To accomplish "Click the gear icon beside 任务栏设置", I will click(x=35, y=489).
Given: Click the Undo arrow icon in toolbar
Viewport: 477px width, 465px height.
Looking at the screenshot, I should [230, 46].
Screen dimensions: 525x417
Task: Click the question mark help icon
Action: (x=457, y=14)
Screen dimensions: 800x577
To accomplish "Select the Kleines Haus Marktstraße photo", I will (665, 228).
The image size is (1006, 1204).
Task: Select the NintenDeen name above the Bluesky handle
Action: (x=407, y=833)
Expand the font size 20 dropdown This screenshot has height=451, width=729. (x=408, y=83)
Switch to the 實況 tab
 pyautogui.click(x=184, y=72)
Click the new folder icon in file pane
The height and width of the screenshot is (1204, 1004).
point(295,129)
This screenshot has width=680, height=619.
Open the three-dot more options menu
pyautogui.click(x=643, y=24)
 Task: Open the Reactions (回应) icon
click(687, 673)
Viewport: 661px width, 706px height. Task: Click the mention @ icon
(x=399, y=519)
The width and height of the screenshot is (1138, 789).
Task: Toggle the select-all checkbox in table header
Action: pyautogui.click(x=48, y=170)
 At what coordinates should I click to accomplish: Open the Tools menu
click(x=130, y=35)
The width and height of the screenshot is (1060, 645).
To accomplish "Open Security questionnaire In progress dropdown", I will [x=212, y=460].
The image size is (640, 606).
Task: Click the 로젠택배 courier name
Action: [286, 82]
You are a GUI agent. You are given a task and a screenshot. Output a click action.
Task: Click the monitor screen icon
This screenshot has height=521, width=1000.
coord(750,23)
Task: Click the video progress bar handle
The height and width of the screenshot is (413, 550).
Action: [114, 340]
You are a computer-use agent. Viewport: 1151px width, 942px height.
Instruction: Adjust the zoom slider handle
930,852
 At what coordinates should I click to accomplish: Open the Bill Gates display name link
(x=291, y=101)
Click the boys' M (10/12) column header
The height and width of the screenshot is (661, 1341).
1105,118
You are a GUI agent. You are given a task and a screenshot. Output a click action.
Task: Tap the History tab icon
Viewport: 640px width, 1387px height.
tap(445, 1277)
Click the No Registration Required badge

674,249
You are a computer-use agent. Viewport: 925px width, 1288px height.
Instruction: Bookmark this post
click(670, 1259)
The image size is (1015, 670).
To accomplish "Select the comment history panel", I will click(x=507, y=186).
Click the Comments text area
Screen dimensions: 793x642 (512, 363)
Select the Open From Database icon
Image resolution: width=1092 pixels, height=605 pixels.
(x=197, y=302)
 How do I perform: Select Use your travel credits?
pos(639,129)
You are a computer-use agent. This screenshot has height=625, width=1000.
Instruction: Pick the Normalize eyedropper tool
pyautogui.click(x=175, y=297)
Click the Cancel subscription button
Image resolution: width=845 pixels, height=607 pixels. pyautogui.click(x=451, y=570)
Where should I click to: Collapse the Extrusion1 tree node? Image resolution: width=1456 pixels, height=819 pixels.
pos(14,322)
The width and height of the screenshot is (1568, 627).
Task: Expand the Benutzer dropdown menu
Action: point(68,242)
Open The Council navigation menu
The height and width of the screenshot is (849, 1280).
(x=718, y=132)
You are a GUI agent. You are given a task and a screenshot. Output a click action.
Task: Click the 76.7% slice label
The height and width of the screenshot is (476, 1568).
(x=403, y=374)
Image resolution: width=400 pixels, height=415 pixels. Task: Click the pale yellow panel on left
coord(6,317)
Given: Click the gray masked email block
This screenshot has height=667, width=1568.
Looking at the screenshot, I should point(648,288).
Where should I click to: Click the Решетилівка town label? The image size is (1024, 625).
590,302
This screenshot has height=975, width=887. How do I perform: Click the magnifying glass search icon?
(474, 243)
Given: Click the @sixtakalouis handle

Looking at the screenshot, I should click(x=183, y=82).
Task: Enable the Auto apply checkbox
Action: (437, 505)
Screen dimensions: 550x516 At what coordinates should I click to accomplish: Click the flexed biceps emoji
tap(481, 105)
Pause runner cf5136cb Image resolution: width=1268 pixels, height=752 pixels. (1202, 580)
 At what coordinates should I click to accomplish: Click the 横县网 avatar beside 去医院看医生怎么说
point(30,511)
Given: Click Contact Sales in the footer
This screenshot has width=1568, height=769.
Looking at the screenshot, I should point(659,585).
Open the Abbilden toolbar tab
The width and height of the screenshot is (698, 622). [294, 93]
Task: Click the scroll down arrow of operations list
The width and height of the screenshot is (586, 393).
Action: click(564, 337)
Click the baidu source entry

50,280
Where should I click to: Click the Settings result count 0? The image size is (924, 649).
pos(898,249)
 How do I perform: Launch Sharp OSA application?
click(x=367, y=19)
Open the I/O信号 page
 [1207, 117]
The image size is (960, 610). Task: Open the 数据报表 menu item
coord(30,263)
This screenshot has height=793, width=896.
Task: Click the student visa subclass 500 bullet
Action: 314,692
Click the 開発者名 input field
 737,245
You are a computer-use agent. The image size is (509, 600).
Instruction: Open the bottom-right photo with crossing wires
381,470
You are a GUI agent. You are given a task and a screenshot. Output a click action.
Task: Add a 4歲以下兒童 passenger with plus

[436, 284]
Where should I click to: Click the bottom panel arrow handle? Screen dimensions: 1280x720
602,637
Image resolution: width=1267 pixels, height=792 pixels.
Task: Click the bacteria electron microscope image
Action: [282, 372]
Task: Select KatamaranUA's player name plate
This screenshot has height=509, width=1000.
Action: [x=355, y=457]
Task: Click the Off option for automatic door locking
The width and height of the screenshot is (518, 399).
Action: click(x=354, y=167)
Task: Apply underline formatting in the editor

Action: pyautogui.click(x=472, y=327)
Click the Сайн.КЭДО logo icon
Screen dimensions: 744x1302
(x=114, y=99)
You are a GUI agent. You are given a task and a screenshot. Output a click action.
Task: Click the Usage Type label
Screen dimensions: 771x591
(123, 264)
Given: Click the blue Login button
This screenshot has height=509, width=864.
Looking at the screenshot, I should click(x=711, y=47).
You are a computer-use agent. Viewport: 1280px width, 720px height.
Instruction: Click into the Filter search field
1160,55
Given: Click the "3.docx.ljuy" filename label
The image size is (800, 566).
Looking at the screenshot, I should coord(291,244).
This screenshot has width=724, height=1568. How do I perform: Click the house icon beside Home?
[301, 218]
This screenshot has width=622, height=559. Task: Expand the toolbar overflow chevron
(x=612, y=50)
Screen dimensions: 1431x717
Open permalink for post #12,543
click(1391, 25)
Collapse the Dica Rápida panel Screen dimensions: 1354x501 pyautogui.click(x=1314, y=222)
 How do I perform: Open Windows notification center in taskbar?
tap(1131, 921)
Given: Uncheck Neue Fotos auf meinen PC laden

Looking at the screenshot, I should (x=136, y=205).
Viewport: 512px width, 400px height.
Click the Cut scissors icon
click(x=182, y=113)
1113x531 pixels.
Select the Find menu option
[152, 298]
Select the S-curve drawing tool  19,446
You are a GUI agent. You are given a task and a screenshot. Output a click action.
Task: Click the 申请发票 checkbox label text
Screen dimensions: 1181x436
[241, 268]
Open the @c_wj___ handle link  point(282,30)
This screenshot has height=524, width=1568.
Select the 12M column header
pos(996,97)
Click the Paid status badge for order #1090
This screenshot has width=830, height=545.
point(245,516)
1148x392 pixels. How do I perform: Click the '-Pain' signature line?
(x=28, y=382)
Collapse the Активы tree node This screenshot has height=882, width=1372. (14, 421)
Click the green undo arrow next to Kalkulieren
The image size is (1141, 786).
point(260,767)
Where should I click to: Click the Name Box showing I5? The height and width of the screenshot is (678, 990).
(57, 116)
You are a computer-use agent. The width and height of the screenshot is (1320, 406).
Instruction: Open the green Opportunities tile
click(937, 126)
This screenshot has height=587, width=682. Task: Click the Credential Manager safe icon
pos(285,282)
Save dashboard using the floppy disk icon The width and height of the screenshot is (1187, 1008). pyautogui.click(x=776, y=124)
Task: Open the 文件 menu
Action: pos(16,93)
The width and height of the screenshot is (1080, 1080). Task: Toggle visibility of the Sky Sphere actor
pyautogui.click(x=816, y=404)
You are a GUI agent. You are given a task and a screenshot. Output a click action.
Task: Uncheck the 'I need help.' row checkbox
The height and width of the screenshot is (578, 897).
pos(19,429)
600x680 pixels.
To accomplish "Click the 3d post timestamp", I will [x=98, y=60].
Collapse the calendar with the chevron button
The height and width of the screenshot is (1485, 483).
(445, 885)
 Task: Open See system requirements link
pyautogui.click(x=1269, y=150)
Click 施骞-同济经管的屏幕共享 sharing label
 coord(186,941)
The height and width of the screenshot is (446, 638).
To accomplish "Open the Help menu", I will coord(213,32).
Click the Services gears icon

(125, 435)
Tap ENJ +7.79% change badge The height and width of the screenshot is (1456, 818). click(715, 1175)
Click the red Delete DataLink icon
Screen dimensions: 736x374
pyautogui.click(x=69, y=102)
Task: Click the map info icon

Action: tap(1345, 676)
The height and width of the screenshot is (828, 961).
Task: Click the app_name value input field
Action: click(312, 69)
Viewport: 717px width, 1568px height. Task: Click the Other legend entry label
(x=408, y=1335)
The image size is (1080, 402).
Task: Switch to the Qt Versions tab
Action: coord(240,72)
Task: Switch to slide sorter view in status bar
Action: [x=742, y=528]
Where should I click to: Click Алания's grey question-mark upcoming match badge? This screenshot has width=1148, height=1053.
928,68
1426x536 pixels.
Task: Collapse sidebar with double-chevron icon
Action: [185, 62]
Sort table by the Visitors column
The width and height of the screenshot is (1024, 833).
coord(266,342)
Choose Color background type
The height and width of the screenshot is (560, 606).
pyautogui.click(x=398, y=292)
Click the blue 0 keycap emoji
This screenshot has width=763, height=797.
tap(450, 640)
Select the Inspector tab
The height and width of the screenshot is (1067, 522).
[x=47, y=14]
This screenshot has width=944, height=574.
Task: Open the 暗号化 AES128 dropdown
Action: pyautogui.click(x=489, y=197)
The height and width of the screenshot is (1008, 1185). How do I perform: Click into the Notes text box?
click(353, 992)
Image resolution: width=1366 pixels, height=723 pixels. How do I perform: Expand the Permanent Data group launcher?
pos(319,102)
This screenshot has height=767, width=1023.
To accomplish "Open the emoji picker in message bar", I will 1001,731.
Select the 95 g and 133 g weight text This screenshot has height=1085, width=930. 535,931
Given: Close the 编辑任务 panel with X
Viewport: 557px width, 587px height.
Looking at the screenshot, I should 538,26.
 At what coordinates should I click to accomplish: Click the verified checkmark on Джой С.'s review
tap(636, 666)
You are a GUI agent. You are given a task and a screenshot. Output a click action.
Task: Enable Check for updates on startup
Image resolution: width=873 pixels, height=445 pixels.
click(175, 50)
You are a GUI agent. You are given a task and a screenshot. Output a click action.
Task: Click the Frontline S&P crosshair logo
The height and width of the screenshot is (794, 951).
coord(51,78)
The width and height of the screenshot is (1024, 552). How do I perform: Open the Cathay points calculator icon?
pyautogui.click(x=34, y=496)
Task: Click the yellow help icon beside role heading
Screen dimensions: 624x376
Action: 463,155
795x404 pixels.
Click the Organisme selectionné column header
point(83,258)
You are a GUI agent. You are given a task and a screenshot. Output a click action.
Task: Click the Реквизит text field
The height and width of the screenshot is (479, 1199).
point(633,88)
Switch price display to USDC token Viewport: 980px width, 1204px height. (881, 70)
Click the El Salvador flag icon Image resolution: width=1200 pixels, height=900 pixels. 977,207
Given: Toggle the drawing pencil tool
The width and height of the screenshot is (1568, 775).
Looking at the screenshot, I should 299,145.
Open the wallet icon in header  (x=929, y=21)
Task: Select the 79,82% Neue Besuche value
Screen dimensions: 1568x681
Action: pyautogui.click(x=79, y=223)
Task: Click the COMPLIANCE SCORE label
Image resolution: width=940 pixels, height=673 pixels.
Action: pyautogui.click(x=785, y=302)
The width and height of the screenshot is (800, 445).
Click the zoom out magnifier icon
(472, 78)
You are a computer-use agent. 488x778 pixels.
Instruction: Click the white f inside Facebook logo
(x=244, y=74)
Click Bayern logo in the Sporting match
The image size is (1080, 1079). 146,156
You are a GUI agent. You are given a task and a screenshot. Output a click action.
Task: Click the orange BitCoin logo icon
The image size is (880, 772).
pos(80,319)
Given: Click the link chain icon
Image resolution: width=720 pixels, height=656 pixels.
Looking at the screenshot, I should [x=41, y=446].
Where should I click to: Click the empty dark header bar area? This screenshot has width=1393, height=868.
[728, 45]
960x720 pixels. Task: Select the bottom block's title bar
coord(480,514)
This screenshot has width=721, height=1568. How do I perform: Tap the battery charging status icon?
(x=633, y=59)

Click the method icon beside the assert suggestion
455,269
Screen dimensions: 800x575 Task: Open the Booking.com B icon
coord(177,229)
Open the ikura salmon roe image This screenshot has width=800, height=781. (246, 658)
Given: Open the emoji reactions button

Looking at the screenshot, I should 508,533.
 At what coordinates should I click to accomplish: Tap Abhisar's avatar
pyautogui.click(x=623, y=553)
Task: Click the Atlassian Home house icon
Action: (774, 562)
━━━━━━━━━━
Task brief ▸ Each line above with the string "drawing" should be reported in full.

Exercise response ▸
Select the S-curve drawing tool  19,446
Given: Toggle the drawing pencil tool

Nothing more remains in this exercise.